_MATERIAL SUPPLIED_.
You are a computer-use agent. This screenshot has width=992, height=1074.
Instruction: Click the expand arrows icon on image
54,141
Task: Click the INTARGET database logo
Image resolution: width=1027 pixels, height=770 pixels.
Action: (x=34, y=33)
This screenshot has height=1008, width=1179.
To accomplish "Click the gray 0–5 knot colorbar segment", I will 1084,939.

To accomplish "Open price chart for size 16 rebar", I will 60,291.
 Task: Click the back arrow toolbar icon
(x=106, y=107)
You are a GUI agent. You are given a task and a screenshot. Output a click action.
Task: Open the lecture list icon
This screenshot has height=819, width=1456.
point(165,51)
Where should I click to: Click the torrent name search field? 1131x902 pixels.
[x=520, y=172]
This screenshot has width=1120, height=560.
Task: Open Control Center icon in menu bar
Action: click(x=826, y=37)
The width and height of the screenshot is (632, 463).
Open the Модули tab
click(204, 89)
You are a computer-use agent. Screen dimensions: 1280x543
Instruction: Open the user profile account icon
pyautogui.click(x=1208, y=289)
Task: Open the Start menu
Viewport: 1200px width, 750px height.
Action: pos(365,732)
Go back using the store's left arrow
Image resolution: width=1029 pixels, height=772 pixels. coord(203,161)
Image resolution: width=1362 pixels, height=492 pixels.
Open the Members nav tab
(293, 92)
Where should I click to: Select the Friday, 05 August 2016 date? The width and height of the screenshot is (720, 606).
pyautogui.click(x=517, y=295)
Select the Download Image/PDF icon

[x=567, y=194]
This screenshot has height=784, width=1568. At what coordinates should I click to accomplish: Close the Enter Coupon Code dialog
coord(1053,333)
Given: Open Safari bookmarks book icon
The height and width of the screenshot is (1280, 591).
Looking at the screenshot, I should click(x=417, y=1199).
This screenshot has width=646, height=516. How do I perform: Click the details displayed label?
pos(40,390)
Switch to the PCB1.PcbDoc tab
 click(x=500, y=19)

_EXERCISE AIM_. All entries given above should be transcribed exactly, with none omitted.

_YOUR RESPONSE_.
You are a computer-use agent. This screenshot has width=992, height=1074.
Instruction: Click the expand arrows icon on image
54,141
Task: Click the INTARGET database logo
Image resolution: width=1027 pixels, height=770 pixels.
Action: (x=34, y=33)
This screenshot has height=1008, width=1179.
To accomplish "Click the gray 0–5 knot colorbar segment", I will 1084,939.

To accomplish "Open price chart for size 16 rebar", I will 60,291.
 Task: Click the back arrow toolbar icon
(x=106, y=107)
You are a GUI agent. You are given a task and a screenshot. Output a click action.
Task: Open the lecture list icon
This screenshot has height=819, width=1456.
point(165,51)
Where should I click to: Click the torrent name search field? 1131x902 pixels.
[x=520, y=172]
This screenshot has width=1120, height=560.
Task: Open Control Center icon in menu bar
Action: click(x=826, y=37)
The width and height of the screenshot is (632, 463).
Open the Модули tab
click(204, 89)
You are a computer-use agent. Screen dimensions: 1280x543
Instruction: Open the user profile account icon
pyautogui.click(x=1208, y=289)
Task: Open the Start menu
Viewport: 1200px width, 750px height.
Action: pos(365,732)
Go back using the store's left arrow
Image resolution: width=1029 pixels, height=772 pixels. coord(203,161)
Image resolution: width=1362 pixels, height=492 pixels.
Open the Members nav tab
(293, 92)
Where should I click to: Select the Friday, 05 August 2016 date? The width and height of the screenshot is (720, 606).
pyautogui.click(x=517, y=295)
Select the Download Image/PDF icon

[x=567, y=194]
This screenshot has height=784, width=1568. At what coordinates should I click to accomplish: Close the Enter Coupon Code dialog
coord(1053,333)
Given: Open Safari bookmarks book icon
The height and width of the screenshot is (1280, 591).
Looking at the screenshot, I should click(x=417, y=1199).
This screenshot has width=646, height=516. How do I perform: Click the details displayed label?
pos(40,390)
Switch to the PCB1.PcbDoc tab
 click(x=500, y=19)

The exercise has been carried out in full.